NELSON The complete factor was surprising nevertheless it’s the overt racism that’s so evident, from the guards and legislation enforcement yelling “White energy!” to the state police, who’re speaking in regards to the “ugliest, blackest Negro gentleman” they’ve ever seen, to Richard Nixon on the cellphone with Rockefeller, and his first query is “Is it the Blacks?”

And one factor that’s by no means talked about is why the prisoners rebelled. It’s nearly like we as nonprisoners really feel, properly, after all they’re mad — they’re in jail. But the prisoners had particular causes. They went from small mistreatments to finish brutalization and beatings. The prisoners had 30 calls for, and the jail system had agreed to 28 of them. They had been shut!

TRACI A. CURRY I feel essentially the most surprising was what occurred on the day of the retaking: the wanton violence and the brutality, and the truth that it continued lengthy after the jail was secured and there was no respectable motive to suppose that these folks had been a menace anymore.

What was it like speaking to former prisoners and relations of guards?

NELSON Traci Curry did the interviews. The ex-prisoners had been so vivid and their reminiscences had been so intact. And we all the time knew that we needed to speak to the relations of guards, as a result of so lots of the households had been additionally devastated by what occurred.
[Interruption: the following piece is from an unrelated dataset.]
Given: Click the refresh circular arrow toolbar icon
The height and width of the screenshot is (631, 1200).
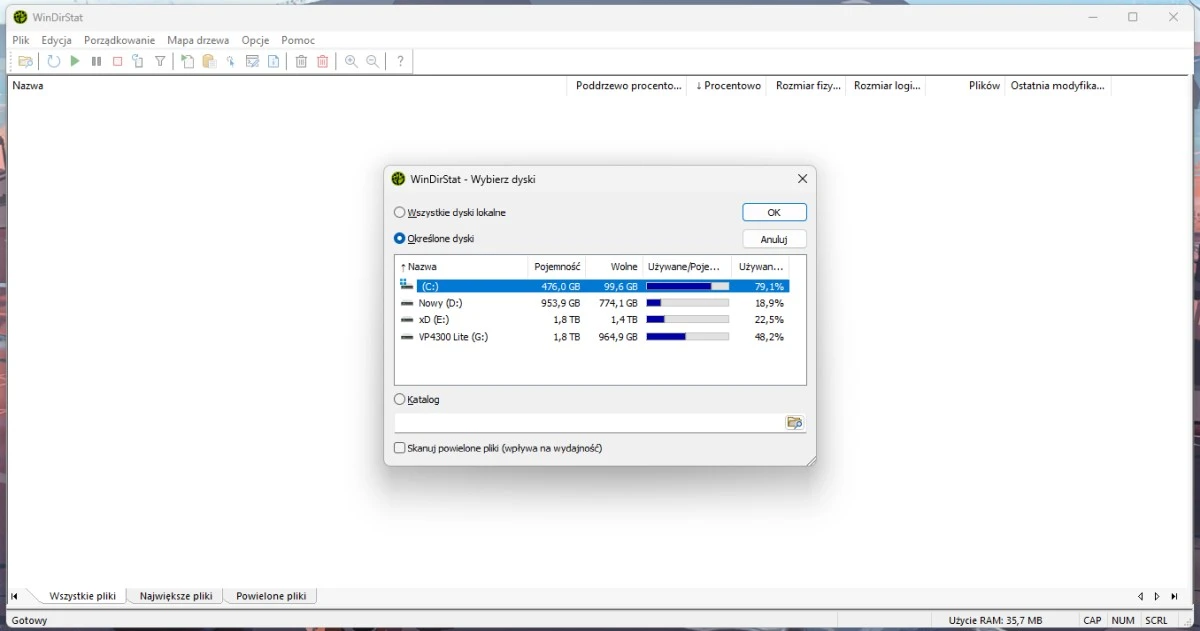Looking at the screenshot, I should [54, 62].
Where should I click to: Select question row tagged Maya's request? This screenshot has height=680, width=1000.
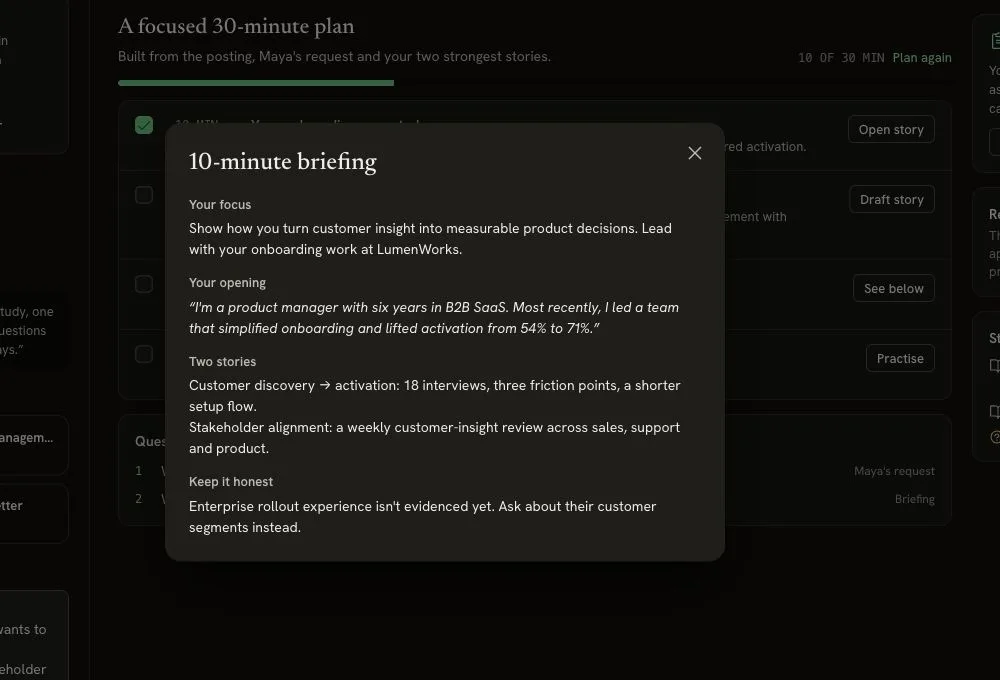pos(534,471)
Their family members had been killed or in some instances emotionally destroyed.

CURRY Even 50 years later, the reminiscences and the feelings had been simply beneath the floor, whether or not it was rage, disappointment, or disbelief. I noticed my job as creating the most secure house potential for them to inform their story of their phrases. There’s no voice of God “Morgan Freeman” that is available in to fill within the blanks.

How does the film resonate with at this time’s problems with racial justice?

NELSON It’s legislation and order carried to its excessive, and I feel it’s the beginning of a complete totally different flip in American historical past. You can’t see the movie with out desirous about the place we’re at this time. There’s over 2 million folks incarcerated. The headline in The New York Times at this time is about Rikers Island. And a part of the unstated reality within the movie is that we wish to put folks in jail and neglect about them.

CURRY I’m sitting in my condominium the place I made most of this movie, and there have been days the place there have been George Floyd protests shifting outdoors my window and I noticed cops descend upon protesters. I feel all of us noticed the best way that individuals in prisons had been handled on the peak of the pandemic. We all noticed the previous president assault protesters outdoors of the White House after which use that assault as a political alternative. Those parallels had been so resonant for me, and it crystallized for me that it is a story about what occurs when folks problem the state’s abuse of its energy.

What was it like filming at Attica?

CURRY There’s loads of feelings round how folks there wish to body this narrative. I spent weeks getting all the vital permissions from the Corrections Department of New York State to movie. But as soon as we acquired up there, it was a really totally different factor. We had a few encounters with legislation enforcement. We had been stopped and advised that we had been reported as a suspicious automobile. I had an offended resident screaming at me in my face calling me a liar. It was a really intense interval.